Y ahora, vengamos a contemplar por un momento otra clase de poeta, muy diferente, a quien llamaremos Cedric. Si se quiere seguir los pasos de Cedric –cosa que le haría feliz y por la que no llamaría jamás a un policía de no ser el sargento terrible y siniestro de Mecklenburg Square, que parece un Greco–, debe nacerse en la sordidez de la clase media o debe asistirse a una de las escuelas propias de esa clase (escuela que, claro está, debe odiarse, pues resulta esencial ser un incomprendido desde el comienzo), y llegar a la universidad con una reputación sólida ya de futuro poeta y, a ser posible, con un aspecto que oscile en­tre el de oficial de la Guardia y el de querida de un fotógrafo de sociedad. Se me puede preguntar ahora que cómo es posible llegar con esa reputación ya firme de «poeta digno de observación». (La observación de poetas va camino de ser tan popular como la observación de pájaros. Y parece razonable suponer que llegará el día en que el estado se decida a com­prar las oficinas de El Poetastro para conver­tirlas en parque nacional.) Pues bien, dicha pregunta escapa a los límites de estas más que elementales notas mías, y es que, además, debe asumirse que todo aquel que opta por abrazar la carrera poética sabe perfectamente cómo jugar esa baza en caso necesario. Se requiere también que el tutor universitario de Cedric resulte ser íntimo amigo del director de su an­tiguo colegio.
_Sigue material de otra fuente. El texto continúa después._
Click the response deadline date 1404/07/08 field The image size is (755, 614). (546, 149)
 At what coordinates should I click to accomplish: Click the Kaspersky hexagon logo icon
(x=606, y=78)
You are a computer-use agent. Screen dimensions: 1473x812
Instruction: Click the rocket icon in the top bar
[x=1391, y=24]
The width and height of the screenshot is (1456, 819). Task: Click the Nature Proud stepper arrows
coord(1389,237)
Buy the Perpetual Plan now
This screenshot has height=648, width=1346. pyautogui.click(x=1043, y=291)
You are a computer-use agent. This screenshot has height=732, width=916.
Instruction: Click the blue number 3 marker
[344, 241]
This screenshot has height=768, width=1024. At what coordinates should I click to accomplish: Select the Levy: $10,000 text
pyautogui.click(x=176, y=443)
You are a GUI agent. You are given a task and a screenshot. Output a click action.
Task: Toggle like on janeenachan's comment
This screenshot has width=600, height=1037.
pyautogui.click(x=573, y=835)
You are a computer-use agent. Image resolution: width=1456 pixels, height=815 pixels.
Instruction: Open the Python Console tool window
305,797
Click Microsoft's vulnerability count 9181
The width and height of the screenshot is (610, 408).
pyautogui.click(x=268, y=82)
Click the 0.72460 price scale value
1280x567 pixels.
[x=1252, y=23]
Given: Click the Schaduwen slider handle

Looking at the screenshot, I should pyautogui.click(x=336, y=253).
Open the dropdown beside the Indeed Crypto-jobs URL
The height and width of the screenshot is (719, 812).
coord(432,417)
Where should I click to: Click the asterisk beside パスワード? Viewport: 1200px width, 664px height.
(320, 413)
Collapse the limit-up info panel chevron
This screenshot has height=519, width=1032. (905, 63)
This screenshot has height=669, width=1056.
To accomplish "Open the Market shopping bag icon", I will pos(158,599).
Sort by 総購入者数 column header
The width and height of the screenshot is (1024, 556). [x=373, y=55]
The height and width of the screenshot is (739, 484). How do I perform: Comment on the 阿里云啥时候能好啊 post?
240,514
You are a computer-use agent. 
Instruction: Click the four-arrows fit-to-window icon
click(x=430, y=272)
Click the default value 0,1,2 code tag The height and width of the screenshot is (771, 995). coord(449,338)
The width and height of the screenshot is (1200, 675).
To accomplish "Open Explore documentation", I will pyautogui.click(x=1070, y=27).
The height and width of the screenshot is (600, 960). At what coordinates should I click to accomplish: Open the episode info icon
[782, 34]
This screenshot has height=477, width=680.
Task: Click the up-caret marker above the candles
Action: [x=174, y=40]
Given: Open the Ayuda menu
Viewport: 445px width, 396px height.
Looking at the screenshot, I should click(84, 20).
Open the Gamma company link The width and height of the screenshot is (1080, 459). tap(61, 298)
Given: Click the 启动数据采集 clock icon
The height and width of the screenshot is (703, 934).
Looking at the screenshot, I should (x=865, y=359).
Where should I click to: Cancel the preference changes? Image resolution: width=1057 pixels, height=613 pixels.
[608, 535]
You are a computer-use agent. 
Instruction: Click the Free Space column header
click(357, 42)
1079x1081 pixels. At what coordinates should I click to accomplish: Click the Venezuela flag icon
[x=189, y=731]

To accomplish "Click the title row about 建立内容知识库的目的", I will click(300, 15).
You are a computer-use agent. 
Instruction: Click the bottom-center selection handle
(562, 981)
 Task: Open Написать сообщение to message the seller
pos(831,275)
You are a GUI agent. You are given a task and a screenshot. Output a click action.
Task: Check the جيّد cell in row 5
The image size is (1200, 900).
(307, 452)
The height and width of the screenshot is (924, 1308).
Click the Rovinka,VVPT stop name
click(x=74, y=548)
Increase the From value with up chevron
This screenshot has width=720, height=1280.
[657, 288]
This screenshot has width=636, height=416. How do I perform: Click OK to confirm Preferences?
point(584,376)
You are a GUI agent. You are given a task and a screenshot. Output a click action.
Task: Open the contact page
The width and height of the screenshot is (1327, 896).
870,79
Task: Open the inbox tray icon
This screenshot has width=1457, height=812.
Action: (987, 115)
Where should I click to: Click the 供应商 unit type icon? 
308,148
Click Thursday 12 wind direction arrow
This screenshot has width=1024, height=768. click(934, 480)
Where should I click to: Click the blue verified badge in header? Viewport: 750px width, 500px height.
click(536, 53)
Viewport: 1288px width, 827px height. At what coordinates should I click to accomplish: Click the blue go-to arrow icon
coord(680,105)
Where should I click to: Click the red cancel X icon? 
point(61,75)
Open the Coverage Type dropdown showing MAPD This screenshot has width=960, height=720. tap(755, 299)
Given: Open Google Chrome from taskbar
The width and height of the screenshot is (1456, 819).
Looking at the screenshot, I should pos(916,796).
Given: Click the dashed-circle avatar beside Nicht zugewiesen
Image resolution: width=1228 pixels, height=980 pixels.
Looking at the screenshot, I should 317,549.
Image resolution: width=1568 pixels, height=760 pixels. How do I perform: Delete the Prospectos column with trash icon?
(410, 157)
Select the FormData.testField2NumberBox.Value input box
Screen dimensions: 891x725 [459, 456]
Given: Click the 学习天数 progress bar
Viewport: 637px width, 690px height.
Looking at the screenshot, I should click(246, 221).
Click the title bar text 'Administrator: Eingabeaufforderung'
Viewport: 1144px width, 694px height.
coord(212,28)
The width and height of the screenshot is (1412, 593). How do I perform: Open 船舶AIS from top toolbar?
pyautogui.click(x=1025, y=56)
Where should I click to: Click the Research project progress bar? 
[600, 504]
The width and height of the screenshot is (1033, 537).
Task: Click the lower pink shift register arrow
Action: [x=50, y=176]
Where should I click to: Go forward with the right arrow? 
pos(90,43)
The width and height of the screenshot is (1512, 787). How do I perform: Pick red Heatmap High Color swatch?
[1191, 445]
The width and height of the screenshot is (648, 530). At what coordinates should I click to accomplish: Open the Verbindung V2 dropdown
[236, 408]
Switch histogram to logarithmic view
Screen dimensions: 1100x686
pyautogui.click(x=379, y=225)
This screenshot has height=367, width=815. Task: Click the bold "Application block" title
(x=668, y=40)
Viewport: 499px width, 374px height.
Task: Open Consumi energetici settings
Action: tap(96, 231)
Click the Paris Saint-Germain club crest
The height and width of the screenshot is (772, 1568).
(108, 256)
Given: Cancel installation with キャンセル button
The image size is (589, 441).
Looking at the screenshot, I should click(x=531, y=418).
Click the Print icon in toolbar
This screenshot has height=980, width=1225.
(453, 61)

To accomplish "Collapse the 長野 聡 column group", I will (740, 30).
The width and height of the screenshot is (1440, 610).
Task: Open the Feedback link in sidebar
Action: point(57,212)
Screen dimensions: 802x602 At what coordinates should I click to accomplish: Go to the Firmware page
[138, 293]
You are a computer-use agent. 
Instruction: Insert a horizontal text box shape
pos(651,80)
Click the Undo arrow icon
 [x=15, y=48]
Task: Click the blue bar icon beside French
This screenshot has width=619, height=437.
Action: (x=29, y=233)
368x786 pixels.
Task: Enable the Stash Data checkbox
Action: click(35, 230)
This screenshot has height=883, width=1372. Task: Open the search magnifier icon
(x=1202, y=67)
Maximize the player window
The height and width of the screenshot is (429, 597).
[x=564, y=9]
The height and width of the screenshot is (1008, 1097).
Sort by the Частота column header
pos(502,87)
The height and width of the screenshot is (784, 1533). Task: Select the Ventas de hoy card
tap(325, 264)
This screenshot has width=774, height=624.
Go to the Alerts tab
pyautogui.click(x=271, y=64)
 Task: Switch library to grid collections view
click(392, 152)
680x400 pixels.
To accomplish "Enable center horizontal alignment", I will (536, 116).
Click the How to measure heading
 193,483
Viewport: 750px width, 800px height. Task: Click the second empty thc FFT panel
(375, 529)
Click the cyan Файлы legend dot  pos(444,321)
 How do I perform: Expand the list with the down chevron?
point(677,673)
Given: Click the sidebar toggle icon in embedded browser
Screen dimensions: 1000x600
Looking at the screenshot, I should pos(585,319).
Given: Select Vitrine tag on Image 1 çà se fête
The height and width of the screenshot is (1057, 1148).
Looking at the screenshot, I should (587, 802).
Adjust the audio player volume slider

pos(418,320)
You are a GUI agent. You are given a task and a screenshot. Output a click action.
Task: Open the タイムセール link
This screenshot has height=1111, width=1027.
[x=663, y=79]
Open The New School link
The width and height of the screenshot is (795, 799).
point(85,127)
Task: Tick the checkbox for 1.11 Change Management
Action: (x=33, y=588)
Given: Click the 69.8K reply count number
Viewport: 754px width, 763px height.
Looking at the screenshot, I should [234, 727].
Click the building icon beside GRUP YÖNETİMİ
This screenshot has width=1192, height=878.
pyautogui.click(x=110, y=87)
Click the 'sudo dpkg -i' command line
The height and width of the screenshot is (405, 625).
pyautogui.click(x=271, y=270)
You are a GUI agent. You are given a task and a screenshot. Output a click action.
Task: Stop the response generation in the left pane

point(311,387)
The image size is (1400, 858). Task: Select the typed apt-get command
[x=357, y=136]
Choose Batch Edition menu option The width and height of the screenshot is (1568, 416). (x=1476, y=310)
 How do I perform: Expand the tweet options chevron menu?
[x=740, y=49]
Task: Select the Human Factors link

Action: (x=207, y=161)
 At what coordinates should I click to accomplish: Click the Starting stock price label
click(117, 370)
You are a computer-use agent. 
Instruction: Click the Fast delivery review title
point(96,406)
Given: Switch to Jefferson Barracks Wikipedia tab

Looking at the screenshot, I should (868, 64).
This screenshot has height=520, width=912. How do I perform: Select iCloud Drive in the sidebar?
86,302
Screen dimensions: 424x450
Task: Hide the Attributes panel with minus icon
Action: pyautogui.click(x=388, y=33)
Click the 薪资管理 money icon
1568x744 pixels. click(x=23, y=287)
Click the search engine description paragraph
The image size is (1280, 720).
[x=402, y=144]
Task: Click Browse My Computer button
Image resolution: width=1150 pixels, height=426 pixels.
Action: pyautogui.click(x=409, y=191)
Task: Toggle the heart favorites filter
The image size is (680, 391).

En fin, ya tenemos ahí a Cedric, conocido por unas cuantas mentes privilegia­das en gracia a sus sensibles poemas de ramas doradas, frondas preciosas, ambrosía del pri­mer beso discreto en las barrocas cavernas lu­nares (uno de los roperos del colegio), en los umbrales de la fama y el mundo rendido de admiración a sus pies como una fila de baila­rinas genuflexas.
Si la acción transcurriera en los años vein­te, el primer libro de poemas de Cedric, publi­cado mientras estudiaba todavía en la univer­sidad, podría muy bien titularse Laúdes y áspides. Tendría la nostalgia de una vida que nunca existió. Expresaría un hastío existencial. (Vio en cierta ocasión el mundo por la ven­tanilla de un tren y le pareció irreal.) Sería una mezcla discretamente chillona, un pastel astutamente evocativo elaborado con ciruelas arrancadas del árbol de los Sitwells y compa­ñía, un invernáculo dulcemente cacofónico de exótica horticultura y curiosidades cómico-eró­ticas, de donde he extraído estas líneas típicas:


A cornucopia of phalluses
cascade on the vermilion palaces
in arabesques and syrup rigadoons.
Quince-breasted Circes of the zenanas
do catch this rain of cherry-wigged bananas
and saraband beneath the raspberry moons. *

* _

Una cornucopia de falos
se derrama torrencial sobre bermellones palacios
en arabescos y almibarinos rigodones.
Circes de amembrillados pechos de los serra­llos
se apoderan de este diluvio de plátanos de tonos cereza
y danzan la zarabanda bajo lunas de frambuesa.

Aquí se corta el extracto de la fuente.